How does GPT-3 work?

GPT-3 is a large language model developed by OpenAI that generates human-like text by predicting the next word or token in a sequence. It is based on the transformer architecture, a neural network design introduced in 2017 that uses self-attention mechanisms to process input data in parallel rather than sequentially. GPT-3 was trained on a massive dataset of text from books, websites, and other sources, allowing it to recognize patterns in language and produce coherent responses. The model contains 175 billion parameters—values adjusted during training—which enable it to handle a wide range of tasks, from answering questions to writing code. For example, if you input the phrase “The capital of France is,” GPT-3 predicts the next token (“Paris”) by analyzing statistical relationships learned during training.
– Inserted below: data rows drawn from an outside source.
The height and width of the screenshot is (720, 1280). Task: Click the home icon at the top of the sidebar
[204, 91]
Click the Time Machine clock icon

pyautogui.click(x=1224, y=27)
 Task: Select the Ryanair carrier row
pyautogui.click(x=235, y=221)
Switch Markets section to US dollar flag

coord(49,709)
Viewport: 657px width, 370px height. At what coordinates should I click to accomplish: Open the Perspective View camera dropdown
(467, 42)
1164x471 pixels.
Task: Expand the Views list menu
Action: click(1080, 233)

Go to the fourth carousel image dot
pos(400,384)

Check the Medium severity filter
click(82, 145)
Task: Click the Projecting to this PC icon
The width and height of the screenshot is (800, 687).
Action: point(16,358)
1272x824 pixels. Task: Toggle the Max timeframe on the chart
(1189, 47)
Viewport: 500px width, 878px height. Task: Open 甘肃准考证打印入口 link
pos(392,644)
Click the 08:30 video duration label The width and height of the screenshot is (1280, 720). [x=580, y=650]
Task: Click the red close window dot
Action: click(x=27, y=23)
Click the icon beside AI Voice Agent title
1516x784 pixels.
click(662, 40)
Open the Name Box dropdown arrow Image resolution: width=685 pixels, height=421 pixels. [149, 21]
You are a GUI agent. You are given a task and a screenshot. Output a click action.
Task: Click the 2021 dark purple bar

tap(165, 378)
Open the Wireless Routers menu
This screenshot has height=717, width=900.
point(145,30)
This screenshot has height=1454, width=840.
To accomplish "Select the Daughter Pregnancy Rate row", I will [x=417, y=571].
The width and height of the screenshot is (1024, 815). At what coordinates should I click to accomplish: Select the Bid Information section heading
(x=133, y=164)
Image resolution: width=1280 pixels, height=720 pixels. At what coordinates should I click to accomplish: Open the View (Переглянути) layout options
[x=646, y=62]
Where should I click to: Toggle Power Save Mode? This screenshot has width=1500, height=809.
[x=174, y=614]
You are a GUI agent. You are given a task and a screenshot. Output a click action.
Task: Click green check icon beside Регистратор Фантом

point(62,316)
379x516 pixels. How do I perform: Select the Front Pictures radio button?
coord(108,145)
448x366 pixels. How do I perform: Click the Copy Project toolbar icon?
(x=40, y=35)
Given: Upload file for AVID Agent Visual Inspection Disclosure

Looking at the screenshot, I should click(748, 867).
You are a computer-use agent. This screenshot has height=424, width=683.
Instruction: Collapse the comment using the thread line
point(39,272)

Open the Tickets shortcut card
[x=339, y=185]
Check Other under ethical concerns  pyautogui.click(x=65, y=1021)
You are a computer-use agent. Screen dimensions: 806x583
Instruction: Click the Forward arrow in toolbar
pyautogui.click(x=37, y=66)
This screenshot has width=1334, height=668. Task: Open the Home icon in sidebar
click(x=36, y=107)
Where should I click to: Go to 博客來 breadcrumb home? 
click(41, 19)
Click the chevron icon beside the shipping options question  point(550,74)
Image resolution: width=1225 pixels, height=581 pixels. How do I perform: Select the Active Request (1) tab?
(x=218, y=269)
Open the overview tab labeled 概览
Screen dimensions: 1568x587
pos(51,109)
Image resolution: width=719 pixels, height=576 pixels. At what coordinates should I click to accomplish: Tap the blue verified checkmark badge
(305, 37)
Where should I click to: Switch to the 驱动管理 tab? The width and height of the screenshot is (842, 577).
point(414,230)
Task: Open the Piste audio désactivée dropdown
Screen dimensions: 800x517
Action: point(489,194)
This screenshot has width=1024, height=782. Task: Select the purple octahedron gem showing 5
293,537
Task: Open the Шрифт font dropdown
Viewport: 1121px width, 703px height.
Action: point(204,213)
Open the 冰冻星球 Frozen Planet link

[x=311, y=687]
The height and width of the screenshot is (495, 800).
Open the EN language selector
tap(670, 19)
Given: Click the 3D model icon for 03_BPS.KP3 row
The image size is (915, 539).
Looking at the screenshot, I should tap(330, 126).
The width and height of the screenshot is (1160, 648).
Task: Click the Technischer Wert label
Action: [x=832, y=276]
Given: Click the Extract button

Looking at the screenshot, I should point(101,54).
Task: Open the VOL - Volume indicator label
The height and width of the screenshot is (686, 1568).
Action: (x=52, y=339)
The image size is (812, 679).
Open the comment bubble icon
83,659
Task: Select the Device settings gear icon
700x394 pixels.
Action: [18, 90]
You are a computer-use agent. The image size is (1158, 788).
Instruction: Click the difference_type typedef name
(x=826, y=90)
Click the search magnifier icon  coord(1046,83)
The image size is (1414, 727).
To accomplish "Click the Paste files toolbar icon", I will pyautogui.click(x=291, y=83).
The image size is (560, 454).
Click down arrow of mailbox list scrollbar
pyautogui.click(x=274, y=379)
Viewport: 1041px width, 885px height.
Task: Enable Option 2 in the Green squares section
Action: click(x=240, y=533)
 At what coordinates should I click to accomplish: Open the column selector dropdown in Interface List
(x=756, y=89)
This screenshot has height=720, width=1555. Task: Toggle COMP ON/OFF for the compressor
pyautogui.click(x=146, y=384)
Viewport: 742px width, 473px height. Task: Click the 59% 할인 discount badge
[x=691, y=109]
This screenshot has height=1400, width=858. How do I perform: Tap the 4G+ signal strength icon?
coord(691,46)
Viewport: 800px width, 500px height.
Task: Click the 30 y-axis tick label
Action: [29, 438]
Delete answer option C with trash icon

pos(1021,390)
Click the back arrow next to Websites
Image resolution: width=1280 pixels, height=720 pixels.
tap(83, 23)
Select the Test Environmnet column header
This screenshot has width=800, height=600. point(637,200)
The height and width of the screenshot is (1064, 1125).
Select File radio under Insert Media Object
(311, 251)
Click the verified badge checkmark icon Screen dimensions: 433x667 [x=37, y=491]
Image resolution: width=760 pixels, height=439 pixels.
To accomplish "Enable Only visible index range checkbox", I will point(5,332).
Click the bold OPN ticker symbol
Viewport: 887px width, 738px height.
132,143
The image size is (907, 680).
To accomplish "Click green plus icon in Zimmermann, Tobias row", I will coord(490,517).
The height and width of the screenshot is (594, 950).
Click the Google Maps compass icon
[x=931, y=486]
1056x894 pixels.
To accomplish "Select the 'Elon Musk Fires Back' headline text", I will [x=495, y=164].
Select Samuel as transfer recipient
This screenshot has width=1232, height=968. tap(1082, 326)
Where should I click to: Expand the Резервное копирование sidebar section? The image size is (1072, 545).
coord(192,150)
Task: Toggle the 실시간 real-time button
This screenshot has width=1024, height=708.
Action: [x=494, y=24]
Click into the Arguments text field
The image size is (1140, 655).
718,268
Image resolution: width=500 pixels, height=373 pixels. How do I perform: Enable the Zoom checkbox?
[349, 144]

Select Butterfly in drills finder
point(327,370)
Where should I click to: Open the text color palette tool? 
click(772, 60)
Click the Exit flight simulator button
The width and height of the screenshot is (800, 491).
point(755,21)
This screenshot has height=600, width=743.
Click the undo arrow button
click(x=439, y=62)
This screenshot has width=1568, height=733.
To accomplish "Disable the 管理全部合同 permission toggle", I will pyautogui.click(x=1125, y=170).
The transformer architecture at GPT-3’s core relies on layers of self-attention and feed-forward neural networks. Each layer processes input tokens (words or subwords) by calculating attention scores, which determine how much focus to place on different parts of the input when generating output. For instance, in the sentence “She gave him the book because he needed it,” the model uses attention to link “he” and “him” to understand who “needed” the book. GPT-3’s 96 layers enable it to build complex representations of text by iteratively refining these attention patterns. Unlike earlier models like RNNs, transformers process entire sequences at once, making training faster and more efficient. Developers can interact with GPT-3 via APIs by providing a prompt, and the model generates text by sampling from probabilities assigned to each possible next token, often using techniques like temperature tuning to balance creativity and coherence.

While GPT-3 excels at many language tasks, its capabilities stem from pattern recognition rather than true understanding. It lacks reasoning or contextual awareness beyond what’s statistically present in its training data. For example, if asked to solve a math problem it hasn’t seen before, it might generate a plausible-looking but incorrect answer. The model also inherits biases from its training data, which can lead to problematic outputs if not carefully managed. Developers using GPT-3 typically mitigate these issues by refining prompts, filtering outputs, or combining the model with external systems for fact-checking. Despite limitations, GPT-3’s flexibility makes it useful for applications like chatbots, code autocompletion, or content generation, provided its outputs are validated rather than taken at face value.